Am 25. August diskutierten Claudia Walter (SPD), Dr. Carolin Butterwegge und Doris Rehme (Grüne) über Bildungsziele im 21. Jahrhundert. Mit dabei war ebenfalls der Historiker Christoph Jünke, der mit einem kurzen Abriss der bildungspolitischen Debatte in der Bonner Republik einleitete.

06.09.16 –

Am 25. August diskutierten Claudia Walther (SPD), Dr. Carolin Butterwegge (LINKE) und Doris Rehme (Grüne) über Bildungsziele im 21. Jahrhundert. Mit dabei war ebenfalls der Historiker Christoph Jünke, der mit einem kurzen Abriss der bildungspolitischen Debatte in der Bonner Republik einleitete.

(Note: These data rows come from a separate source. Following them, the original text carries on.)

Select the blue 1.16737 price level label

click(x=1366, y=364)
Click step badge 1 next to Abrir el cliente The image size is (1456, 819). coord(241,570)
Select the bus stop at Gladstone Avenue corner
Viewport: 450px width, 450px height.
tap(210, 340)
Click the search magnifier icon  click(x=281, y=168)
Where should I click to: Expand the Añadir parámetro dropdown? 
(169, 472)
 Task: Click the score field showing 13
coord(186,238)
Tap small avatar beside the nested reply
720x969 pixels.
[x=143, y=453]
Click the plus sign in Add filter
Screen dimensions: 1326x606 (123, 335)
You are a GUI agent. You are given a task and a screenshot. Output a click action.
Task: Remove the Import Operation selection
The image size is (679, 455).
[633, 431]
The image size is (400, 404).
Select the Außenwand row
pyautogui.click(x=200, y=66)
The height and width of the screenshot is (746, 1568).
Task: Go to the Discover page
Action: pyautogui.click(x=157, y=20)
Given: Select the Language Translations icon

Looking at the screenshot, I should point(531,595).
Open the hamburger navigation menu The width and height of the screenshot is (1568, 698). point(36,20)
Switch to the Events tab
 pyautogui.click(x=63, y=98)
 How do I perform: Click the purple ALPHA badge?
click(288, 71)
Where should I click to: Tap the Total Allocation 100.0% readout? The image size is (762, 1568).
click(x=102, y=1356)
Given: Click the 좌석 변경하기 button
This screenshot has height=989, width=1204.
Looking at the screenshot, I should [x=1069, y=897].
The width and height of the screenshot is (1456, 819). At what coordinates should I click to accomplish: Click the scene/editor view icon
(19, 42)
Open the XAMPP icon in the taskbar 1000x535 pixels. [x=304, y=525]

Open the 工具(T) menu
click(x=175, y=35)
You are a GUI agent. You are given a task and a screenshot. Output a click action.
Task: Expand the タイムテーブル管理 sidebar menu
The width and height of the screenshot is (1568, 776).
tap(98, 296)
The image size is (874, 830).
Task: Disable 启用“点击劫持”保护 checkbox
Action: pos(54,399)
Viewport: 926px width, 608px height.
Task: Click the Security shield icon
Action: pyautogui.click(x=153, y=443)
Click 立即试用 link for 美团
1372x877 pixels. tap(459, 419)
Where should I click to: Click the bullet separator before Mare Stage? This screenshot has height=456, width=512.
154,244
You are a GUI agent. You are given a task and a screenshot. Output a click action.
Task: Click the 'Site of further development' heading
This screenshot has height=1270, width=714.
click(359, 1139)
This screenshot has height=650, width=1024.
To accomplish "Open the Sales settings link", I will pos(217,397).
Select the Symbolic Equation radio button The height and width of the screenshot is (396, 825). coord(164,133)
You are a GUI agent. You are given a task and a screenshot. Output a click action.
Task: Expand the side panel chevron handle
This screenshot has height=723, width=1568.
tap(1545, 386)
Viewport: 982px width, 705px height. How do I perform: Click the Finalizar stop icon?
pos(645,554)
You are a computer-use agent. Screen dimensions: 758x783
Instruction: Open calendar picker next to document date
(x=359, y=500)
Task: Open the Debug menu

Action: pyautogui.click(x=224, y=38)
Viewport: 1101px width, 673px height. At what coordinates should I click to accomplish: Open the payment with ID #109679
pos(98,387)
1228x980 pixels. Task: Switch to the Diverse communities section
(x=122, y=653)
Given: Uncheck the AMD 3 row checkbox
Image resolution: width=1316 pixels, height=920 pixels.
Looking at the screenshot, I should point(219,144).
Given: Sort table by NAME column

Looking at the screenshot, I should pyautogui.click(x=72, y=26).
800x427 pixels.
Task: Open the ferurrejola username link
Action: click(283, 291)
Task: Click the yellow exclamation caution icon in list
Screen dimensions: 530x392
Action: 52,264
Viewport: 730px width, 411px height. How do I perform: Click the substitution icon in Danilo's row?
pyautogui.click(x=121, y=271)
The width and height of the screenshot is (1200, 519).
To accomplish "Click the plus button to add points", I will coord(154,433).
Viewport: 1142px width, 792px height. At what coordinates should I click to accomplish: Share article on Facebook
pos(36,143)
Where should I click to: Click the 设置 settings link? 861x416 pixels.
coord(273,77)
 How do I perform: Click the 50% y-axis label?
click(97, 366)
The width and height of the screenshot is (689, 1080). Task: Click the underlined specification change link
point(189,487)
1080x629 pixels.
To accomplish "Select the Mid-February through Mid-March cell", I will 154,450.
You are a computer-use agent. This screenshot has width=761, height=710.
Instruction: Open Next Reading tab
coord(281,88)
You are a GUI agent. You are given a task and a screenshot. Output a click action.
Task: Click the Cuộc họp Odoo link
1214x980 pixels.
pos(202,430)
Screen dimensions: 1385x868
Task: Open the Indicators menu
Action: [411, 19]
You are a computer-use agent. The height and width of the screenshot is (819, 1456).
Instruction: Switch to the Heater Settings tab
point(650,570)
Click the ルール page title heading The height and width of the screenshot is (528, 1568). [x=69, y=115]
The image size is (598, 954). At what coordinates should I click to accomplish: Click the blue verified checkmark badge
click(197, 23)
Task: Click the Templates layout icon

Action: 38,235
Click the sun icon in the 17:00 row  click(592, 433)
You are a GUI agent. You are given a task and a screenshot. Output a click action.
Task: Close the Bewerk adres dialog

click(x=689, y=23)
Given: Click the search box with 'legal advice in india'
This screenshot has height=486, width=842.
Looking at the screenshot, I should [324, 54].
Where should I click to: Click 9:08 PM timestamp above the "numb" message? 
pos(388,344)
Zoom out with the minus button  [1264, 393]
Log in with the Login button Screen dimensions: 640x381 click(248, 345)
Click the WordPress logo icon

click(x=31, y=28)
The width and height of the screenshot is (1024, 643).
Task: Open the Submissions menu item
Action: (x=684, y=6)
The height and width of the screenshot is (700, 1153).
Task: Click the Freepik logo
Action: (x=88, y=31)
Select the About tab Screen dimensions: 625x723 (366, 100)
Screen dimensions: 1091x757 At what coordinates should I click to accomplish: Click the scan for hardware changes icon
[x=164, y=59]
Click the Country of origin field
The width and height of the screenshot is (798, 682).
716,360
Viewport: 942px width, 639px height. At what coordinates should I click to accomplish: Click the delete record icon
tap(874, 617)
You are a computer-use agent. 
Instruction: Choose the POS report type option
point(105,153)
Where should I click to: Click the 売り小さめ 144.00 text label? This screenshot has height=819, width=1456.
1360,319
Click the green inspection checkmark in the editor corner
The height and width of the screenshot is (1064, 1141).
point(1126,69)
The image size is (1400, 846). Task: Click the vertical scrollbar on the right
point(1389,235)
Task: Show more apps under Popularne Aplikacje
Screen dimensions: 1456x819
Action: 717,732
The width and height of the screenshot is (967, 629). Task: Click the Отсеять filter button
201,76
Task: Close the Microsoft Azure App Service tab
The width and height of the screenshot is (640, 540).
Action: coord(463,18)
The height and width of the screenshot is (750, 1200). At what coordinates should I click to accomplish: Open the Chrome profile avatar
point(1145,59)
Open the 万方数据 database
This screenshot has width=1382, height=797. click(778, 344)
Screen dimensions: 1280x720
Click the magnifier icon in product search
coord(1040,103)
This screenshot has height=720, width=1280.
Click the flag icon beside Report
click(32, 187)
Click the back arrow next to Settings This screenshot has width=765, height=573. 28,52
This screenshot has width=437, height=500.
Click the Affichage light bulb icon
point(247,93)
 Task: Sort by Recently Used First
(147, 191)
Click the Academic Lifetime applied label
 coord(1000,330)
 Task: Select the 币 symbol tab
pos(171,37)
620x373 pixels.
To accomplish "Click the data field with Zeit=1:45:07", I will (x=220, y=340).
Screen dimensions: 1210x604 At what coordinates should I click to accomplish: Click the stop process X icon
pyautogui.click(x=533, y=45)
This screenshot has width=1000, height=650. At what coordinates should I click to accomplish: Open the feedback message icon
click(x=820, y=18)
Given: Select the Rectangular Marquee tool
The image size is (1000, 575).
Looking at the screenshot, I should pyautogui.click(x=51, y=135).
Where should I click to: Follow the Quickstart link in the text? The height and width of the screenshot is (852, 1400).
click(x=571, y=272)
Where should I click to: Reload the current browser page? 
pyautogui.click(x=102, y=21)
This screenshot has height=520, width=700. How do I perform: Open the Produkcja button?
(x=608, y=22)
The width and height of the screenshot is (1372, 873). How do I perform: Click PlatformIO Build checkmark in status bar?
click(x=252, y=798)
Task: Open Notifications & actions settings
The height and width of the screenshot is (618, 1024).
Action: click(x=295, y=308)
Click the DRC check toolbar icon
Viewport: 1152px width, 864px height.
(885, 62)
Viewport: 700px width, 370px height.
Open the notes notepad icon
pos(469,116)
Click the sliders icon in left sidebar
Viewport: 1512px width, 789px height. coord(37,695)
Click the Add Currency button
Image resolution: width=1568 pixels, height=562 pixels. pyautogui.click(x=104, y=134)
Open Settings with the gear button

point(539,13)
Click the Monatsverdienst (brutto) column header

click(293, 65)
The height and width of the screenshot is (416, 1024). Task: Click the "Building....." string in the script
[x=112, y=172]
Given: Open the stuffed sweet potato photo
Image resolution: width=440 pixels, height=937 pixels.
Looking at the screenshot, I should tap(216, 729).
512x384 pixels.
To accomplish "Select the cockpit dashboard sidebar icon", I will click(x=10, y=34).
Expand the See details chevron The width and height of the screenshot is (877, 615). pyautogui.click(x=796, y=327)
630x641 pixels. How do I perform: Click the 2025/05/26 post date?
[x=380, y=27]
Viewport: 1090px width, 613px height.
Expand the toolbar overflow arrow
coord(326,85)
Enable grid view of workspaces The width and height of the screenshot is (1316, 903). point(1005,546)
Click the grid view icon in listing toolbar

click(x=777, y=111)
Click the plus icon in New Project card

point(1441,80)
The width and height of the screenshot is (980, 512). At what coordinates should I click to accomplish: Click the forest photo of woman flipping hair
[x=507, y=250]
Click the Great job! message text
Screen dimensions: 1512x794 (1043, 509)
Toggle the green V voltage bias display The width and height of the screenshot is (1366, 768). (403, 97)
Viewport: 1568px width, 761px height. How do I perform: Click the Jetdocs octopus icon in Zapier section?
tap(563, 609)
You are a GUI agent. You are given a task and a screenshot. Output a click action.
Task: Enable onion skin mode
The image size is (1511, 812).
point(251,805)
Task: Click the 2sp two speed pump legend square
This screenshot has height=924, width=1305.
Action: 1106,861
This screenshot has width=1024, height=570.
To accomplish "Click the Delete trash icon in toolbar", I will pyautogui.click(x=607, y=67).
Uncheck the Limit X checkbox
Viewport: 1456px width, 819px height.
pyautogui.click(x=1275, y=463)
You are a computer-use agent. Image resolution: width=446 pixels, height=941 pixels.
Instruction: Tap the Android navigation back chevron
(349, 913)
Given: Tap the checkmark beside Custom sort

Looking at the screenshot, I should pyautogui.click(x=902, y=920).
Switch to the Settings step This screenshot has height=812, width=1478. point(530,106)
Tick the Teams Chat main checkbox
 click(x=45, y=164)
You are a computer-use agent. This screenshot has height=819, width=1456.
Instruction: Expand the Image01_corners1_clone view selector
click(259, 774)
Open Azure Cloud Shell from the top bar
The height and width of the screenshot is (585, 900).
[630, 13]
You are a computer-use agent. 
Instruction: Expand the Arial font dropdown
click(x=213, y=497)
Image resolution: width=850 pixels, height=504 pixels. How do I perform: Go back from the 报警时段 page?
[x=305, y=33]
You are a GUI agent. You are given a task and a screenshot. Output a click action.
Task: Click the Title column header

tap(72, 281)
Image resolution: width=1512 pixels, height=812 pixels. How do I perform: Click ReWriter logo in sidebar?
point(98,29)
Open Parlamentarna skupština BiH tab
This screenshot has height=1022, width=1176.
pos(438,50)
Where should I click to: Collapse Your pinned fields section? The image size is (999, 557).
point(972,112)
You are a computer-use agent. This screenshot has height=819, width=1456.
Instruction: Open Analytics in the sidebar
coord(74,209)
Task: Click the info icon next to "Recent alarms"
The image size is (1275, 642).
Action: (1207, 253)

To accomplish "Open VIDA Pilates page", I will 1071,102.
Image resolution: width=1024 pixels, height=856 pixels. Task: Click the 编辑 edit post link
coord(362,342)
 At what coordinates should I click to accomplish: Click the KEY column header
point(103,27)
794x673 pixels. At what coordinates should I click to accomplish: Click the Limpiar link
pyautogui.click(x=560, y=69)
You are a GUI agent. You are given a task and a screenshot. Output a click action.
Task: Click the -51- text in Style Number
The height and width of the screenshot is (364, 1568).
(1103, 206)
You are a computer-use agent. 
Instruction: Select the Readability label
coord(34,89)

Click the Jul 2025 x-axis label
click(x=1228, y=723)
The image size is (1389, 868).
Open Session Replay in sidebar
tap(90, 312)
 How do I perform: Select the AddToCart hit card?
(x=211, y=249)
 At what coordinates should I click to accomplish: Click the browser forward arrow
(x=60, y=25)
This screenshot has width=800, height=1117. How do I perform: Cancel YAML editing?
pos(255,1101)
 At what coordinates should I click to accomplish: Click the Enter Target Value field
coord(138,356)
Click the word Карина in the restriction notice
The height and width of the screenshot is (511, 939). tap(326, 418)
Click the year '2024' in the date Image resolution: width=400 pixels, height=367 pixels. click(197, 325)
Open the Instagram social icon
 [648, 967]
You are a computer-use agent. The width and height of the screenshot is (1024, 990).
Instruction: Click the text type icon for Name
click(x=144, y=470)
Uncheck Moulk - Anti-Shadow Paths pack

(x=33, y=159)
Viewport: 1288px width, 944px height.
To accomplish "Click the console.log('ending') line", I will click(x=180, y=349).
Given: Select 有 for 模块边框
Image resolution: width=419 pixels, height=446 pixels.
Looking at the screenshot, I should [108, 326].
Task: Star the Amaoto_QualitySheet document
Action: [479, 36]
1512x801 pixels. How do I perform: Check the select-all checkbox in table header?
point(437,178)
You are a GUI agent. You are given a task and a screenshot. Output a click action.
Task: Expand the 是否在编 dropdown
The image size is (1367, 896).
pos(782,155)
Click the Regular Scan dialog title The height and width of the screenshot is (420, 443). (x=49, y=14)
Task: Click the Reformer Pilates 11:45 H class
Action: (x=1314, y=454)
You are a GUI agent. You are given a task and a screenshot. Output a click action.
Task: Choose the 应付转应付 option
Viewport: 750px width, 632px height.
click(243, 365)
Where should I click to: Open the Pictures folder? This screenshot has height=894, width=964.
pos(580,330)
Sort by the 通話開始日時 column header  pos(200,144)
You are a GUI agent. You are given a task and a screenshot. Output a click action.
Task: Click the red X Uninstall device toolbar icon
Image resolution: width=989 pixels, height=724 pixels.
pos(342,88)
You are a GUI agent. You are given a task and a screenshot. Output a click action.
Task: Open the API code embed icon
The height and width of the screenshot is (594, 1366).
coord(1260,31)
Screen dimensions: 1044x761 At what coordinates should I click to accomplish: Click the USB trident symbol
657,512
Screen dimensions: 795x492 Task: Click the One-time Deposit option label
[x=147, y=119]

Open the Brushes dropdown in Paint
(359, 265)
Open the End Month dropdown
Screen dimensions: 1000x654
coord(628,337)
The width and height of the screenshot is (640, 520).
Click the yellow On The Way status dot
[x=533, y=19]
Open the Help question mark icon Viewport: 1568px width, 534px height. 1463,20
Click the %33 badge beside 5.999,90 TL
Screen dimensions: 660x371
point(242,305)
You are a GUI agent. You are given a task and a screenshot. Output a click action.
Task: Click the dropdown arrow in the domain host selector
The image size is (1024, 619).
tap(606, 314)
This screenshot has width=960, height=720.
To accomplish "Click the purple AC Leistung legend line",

Umstritten waren - führte Christoph Jünke aus - nicht die Leistungsfähigkeit des deutschen Bildungssystems, sondern die Orientierung an Autoritäten des wilhelminischen Obrigkeitsstaates, die sich in den NS fortgesetzt hatten.

Die hierdurch hervorgebrachte politische Kultur und die klassenbezogenen Bildungsziele mündeten trotz des Zusammenbruchs des NS erst Ende des 60er Jahre in eine Reformdiskussion, bereits damals teils über "Humankapital" diskutierte, teils aber auch aus der Reformpädagogik herrührte. Viele Jahrzehnte hindurch gab es einen politischen und kulturellen Kampf zwischen der alten, konfessionell separierten Bekenntnisschule und den Forderungen nach einer demokratisch-republikanischen Einheitsschule. Und immer ging dieser Kampf darum, das alte, herrschaftliche Bildungsprivileg zu brechen, eine Bildung für alle Bürger*innen mit gleichen Chancen und Rechten für alle zu erreichen.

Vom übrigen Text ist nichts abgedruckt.